South Korea is set to resume high-level defense talks with China today, the first time since Beijing cut off military discussions as a result of Seoul’s decision to deploy American Terminal High Altitude Area Defense (Thaad) batteries on its soil in 2015.

After flying to Beijing on Sunday, South Korean Vice Defense Minister Park Jae-min is set to take part in the fifth bilateral vice ministerial strategic defense dialogue with Lt. Gen. Shao Yuanming, deputy chief of the Joint Staff Department of China’s Central Military Commission, on Monday and Tuesday.

The talks, which South Korea’s Ministry of National Defense said would cover security conditions and other related issues, are the only bilateral discussions to regularly take place between high-ranking officials since they were first agreed upon at a defense ministers’ meeting in July 2011.

Park and Shao are expected to discuss matters of security relating to North Korea, as well as Chinese and Russian jets’ intrusions into South Korea’s exclusive Air Defense Identification Zone, or Kadiz, in July, - an incident that drew heavy protest from Seoul. Park is also set to pay a courtesy visit to Chinese Defense Minister Wei Fenghe, according to the Defense Ministry.

The two sides met a total of four times from 2011 to 2014, going back and forth between Seoul and Beijing. In 2015, however, after the United States publicly announced it was considering deploying the Thaad batteries to South Korea, Beijing withdrew from the talks, saying the antimissile system represented a threat to China’s national security.

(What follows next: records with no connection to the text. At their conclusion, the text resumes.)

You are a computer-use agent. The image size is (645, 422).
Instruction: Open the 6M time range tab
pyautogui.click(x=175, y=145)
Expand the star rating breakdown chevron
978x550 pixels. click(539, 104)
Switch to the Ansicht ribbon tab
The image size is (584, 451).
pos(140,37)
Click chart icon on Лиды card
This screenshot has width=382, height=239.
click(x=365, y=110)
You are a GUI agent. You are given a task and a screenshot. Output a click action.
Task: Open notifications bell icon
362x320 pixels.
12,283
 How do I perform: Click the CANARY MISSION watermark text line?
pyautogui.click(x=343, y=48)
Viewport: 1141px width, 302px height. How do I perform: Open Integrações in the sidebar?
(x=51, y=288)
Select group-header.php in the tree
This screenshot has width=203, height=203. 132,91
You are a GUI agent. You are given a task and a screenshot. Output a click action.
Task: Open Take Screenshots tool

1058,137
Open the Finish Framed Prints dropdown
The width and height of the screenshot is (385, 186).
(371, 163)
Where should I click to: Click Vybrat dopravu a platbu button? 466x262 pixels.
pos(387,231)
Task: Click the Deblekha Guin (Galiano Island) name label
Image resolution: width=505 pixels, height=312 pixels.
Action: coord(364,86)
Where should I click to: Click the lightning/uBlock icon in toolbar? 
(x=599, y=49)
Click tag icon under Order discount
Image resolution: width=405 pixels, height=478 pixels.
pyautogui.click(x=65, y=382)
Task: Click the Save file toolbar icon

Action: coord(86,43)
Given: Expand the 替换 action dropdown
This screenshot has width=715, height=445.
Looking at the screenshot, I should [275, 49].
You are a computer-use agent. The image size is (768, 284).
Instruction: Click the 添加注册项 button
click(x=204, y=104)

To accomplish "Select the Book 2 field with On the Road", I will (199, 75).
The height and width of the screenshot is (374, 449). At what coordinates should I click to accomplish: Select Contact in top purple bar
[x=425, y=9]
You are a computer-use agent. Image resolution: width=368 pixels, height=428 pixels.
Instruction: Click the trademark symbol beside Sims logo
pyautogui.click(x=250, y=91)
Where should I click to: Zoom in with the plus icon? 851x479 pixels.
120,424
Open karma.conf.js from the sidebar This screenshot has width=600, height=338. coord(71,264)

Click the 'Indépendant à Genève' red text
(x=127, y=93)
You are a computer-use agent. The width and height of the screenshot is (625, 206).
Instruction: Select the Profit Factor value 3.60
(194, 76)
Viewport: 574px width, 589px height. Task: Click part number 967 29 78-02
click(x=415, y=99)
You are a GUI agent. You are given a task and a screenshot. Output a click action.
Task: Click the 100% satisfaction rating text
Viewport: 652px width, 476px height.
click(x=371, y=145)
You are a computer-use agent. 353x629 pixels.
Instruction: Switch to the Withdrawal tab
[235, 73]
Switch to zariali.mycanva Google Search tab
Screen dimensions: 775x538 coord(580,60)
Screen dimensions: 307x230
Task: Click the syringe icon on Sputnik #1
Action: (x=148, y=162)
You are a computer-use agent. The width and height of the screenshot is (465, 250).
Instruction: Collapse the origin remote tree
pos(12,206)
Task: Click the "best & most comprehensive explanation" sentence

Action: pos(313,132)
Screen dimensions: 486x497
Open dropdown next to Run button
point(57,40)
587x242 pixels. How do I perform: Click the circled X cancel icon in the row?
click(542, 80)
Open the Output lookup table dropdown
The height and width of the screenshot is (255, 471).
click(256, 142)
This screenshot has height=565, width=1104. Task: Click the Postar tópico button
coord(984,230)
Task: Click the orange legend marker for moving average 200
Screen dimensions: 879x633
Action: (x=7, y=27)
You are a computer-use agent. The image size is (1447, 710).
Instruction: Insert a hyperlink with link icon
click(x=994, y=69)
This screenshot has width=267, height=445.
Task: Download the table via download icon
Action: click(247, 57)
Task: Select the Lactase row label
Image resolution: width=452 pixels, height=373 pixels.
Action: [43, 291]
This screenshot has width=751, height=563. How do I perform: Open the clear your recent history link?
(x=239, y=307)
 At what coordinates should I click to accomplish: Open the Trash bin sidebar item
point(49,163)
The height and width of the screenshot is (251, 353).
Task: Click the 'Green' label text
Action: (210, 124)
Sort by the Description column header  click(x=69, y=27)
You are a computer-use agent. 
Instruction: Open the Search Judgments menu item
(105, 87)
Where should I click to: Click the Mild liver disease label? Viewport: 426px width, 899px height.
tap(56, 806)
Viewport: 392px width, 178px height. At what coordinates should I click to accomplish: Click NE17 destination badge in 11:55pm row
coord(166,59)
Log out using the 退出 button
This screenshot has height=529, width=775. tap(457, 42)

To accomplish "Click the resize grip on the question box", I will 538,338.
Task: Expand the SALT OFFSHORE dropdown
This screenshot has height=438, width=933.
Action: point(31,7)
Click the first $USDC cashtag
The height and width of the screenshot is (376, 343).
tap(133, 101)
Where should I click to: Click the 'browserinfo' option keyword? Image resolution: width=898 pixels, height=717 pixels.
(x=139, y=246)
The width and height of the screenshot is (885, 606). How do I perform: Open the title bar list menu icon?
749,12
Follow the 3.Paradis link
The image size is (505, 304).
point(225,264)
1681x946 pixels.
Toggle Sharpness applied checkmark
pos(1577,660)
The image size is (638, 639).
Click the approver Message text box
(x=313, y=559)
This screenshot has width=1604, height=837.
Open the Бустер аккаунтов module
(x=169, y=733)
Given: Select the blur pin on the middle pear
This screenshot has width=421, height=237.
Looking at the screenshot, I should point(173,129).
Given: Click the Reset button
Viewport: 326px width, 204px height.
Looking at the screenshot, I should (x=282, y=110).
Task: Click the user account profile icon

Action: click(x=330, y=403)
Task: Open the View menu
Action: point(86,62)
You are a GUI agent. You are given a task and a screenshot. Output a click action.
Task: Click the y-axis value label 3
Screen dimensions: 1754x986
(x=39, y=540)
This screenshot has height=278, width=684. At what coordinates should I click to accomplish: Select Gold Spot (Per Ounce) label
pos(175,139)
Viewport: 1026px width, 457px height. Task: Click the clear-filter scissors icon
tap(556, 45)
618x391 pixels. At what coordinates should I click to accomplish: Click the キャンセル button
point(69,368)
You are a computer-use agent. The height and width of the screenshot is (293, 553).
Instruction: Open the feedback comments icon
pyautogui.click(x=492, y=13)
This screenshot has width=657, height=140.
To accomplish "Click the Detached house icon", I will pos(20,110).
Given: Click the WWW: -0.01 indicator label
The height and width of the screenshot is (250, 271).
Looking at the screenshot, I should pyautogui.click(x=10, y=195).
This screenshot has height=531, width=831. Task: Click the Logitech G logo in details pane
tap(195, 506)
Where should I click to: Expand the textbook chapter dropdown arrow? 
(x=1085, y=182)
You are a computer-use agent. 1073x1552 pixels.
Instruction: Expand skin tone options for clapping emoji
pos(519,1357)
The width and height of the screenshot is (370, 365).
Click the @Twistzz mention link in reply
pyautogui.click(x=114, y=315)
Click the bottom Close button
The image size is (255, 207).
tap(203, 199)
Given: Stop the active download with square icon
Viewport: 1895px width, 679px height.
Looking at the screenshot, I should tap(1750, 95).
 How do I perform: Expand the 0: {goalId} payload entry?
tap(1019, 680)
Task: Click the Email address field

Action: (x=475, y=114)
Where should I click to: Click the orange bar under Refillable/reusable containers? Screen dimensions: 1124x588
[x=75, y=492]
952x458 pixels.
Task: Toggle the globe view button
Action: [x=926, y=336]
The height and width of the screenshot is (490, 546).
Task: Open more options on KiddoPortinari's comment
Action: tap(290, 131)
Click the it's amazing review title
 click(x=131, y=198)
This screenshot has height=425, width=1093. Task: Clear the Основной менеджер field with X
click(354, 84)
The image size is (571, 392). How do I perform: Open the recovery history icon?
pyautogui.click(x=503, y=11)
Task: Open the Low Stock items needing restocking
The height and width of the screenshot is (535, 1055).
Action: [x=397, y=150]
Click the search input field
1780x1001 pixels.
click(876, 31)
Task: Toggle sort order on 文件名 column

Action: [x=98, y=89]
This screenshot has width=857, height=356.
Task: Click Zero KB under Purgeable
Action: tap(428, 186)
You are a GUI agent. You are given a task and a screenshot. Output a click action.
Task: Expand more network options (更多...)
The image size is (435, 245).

The Park Geun-hye administration in 2016 eventually agreed to station the batteries in Seongju County, North Gyeongsang, justifying the deployment by saying the system was meant to deter North Korea’s growing arsenal of ballistic missiles.

Starting from 2017, the Thaad batteries were installed in Seongju, and in retaliation, China imposed a series of economic retaliations on Korea, like banning group tours to the country and sanctioning Korean pop culture content.

The measures dealt a significant blow to South Korea’s economy, with Chinese tourism in Korea reduced by half in 2017. Relations have slowly recovered.

According to Bank of Korea data from Oct. 8, Korea received 3.9 million Chinese tourists from January to August this year, levels comparable to the years before the Thaad row.

Park Jae-min’s visit testifies to such a recovery in relations, with the two sides expected to agree to setting up further communication channels. Beijing, however, is likely to bring up the Thaad issue again, given that its most recent defense white paper claimed the batteries “gravely damaged” the strategic balance in the Asia-Pacific region. Park is also slated to attend the Beijing Xiangshan Forum, an annual multilateral defense forum that China has hosted since 2006, to deliver a speech. North Korea’s Vice Defense Minister Kim Hyong-ryong arrived in Beijing on Thursday to take part in the forum, though a recent cold spell in inter-Korean ties makes it unclear whether the two Koreas’ officials will engage one another.

In last year’s Xiangshan Forum, Kim held an impromptu meeting with South Korea’s then-Vice Minister Suh Choo-suk for 10 minutes, in which the two sides confirmed each other’s commitment to uphold a military agreement made at September’s inter-Korean summit in Pyongyang.